The life loss is mostly irrelevant in a deck that plans to control the flow of the game and pressure opponents early. Left unanswered, Bitterblossom ensures Maralen always has fuel, even after board wipes or removal-heavy games.
Scion of Oona
Scion of Oona does three important things at once. It boosts your Faeries, gives them shroud, and can be deployed at instant speed. That combination is incredibly hard for opponents to play around.

The anthem effect turns your token army into a real clock, while shroud protects your board from targeted removal. Flash lets you hold up interaction and still advance your board if nothing needs answering. Scion often looks innocent until combat math suddenly becomes very unfavorable for the table.
High Fae Trickster
High Fae Trickster fits Maralen’s plan almost too well. Flash allows you to add Faeries on opponents’ turns, which means more exile triggers without tapping out on your own. That flexibility matters when your commander only gives you one free spell per turn. Trickster also keeps your board state hard to read, forcing opponents to play cautiously around open mana.

In a deck that rewards patience and timing, this card consistently overperforms.
Is a Maralen, Fae Ascendant Commander Deck Right for You?
Maralen works best when the deck stays focused. You want efficient creatures, steady pressure, and just enough interaction to protect your commander and disrupt opponents.

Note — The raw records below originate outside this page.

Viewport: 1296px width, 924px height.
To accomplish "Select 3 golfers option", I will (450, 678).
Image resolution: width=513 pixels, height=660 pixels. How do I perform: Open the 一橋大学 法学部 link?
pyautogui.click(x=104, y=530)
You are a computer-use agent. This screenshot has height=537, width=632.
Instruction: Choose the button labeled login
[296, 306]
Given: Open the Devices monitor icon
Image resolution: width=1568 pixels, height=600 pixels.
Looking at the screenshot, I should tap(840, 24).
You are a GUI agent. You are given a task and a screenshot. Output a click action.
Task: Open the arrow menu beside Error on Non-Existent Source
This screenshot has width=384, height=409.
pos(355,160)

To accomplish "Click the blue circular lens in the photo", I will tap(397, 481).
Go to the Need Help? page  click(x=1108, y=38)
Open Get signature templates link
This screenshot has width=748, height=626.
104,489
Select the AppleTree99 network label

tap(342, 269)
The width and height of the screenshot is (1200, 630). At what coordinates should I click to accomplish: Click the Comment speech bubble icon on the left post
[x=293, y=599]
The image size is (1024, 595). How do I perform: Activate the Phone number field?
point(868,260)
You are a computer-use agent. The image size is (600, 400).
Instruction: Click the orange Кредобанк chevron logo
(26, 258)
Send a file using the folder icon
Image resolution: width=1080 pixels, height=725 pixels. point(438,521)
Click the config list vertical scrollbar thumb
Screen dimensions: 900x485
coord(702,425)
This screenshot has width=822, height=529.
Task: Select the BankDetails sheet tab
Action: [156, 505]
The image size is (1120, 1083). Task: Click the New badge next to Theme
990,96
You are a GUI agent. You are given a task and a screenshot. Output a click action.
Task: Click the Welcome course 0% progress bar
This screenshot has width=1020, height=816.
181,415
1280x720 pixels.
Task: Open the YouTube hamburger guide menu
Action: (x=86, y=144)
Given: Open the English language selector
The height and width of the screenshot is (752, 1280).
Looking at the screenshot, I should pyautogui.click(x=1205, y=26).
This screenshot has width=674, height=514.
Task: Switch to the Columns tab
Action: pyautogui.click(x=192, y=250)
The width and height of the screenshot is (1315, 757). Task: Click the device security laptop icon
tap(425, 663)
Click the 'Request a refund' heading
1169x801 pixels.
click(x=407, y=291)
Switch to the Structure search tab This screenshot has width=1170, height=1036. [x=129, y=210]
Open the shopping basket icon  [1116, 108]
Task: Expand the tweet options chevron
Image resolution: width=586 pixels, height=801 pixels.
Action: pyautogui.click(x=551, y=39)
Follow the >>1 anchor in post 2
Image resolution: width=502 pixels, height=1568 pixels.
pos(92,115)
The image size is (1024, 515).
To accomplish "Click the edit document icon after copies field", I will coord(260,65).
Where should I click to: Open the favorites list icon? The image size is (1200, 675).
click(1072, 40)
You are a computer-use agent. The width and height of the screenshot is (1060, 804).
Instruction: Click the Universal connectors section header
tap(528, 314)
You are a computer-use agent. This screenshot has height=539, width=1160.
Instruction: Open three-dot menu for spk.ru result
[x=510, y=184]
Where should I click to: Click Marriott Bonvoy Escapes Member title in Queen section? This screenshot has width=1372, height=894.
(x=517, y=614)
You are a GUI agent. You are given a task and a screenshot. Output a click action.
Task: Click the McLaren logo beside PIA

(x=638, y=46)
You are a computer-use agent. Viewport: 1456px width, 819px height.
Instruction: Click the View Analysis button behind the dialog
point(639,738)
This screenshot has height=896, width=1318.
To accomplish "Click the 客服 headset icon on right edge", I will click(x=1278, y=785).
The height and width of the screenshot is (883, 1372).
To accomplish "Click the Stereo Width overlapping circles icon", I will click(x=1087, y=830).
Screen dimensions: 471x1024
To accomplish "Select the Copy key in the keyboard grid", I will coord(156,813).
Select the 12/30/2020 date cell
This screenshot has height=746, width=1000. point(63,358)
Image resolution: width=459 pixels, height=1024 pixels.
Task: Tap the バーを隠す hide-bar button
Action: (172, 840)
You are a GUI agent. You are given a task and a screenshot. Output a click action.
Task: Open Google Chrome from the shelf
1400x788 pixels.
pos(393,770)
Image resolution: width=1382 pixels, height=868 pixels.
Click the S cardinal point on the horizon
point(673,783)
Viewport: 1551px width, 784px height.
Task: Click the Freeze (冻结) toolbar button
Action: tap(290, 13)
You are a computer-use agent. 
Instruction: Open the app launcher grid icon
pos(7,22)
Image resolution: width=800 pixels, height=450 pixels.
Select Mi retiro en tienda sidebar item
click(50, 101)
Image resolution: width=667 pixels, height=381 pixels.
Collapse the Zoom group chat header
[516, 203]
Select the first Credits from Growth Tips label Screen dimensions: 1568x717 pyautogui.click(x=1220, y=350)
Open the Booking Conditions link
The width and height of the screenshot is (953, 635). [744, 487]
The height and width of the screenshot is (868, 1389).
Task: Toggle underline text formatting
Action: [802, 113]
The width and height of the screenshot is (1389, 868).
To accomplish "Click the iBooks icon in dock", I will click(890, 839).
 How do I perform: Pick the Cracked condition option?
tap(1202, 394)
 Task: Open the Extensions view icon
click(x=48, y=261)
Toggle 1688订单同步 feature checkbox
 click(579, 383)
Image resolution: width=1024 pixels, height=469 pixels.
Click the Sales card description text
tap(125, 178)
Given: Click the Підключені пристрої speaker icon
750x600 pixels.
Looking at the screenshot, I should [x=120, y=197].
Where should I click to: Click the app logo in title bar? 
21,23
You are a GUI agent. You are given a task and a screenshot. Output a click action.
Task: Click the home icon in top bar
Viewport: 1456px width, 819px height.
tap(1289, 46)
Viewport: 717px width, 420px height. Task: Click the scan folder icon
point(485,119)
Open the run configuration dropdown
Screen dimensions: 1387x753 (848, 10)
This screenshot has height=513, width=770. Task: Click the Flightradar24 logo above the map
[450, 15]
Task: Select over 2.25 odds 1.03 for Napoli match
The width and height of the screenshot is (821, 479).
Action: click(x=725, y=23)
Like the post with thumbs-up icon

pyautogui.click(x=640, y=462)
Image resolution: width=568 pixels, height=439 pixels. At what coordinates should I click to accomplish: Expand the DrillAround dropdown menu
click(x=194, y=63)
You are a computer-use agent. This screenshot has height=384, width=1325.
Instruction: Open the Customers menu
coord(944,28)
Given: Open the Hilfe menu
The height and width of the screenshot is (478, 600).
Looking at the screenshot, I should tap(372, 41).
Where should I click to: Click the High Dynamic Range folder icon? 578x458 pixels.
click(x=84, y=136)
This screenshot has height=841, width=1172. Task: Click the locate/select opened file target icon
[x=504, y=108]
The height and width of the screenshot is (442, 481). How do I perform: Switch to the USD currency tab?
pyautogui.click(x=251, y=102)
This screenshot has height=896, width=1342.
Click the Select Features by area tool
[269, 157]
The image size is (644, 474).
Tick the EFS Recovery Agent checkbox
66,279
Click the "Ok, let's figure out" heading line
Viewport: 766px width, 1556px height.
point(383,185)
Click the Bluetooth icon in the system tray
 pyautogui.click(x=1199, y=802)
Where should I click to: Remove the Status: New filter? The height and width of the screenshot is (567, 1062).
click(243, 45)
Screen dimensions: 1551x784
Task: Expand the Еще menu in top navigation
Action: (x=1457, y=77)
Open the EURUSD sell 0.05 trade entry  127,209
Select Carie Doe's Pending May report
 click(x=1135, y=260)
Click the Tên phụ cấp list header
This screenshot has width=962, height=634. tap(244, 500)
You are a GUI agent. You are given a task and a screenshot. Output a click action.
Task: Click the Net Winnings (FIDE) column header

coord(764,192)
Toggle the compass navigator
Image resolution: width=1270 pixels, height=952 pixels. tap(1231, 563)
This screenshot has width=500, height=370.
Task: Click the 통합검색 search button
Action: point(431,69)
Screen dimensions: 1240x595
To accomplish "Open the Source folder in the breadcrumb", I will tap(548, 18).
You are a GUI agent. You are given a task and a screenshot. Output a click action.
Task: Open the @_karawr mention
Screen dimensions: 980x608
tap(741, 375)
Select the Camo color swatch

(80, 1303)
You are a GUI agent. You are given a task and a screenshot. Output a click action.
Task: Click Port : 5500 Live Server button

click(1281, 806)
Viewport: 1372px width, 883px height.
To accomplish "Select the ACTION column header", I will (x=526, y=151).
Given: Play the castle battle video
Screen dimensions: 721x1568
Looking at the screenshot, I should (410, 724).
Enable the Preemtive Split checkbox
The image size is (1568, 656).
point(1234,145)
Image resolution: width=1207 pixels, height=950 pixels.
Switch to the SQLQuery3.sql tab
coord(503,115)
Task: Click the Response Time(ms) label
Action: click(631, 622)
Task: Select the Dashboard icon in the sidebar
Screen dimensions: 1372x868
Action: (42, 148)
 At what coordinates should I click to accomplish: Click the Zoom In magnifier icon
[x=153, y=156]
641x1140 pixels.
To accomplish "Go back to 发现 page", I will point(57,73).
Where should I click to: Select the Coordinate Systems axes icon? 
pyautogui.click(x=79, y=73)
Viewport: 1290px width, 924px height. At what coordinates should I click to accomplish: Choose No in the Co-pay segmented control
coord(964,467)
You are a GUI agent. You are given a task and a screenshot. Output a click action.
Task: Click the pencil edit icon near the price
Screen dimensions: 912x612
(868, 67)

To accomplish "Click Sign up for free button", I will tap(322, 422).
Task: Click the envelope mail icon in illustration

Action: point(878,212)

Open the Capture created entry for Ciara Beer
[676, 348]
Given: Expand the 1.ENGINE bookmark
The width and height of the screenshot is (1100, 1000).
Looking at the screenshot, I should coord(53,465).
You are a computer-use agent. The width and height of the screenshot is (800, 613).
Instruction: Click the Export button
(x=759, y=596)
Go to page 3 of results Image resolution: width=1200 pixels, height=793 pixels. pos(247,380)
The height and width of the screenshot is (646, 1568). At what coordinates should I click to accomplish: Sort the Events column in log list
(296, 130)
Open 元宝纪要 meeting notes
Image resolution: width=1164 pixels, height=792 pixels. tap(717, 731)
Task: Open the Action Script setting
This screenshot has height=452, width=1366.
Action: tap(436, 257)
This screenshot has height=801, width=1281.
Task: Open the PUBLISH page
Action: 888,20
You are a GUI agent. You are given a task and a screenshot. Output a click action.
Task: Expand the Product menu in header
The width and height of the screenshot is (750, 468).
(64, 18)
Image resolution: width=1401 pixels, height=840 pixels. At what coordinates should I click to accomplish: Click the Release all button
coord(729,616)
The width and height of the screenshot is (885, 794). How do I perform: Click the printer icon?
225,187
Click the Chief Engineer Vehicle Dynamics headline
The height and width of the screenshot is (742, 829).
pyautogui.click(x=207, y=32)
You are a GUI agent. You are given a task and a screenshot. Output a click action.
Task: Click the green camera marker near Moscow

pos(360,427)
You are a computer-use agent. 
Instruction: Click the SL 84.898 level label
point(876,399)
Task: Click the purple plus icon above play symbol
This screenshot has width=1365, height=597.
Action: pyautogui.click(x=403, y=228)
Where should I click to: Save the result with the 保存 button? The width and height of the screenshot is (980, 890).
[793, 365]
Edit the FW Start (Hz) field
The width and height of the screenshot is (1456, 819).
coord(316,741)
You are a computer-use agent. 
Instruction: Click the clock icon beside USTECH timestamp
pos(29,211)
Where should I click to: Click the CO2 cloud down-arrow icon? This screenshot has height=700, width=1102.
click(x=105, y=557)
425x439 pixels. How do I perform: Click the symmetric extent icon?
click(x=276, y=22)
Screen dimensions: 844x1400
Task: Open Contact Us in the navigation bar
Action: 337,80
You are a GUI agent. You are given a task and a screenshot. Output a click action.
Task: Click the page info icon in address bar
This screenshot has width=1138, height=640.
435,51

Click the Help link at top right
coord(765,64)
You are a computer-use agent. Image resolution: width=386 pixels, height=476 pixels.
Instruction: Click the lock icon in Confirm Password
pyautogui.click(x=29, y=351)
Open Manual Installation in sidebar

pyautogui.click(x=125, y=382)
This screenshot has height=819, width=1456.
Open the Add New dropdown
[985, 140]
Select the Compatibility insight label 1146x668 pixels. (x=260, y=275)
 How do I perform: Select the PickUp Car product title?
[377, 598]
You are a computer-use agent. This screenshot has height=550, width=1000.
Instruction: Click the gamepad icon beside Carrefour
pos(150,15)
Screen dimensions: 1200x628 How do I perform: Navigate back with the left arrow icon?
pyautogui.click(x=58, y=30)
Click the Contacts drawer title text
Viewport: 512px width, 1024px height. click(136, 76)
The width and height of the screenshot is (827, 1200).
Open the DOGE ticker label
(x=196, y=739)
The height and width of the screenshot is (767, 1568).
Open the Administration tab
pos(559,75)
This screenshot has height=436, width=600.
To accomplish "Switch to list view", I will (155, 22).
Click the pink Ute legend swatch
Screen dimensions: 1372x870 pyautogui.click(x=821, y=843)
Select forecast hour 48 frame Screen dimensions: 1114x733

Sultai colors elevate her from a gimmick into a consistent strategy. Green ensures you always have bodies, blue keeps your plan safe, and black turns disruption into advantage.
You can build around repeating triggers to boost effectiveness, lean heavily into tribal, and pepper in removal, and you have a deck that can take on almost any opponent. This makes Maralen very beginner-friendly but a treat for long-time players as well.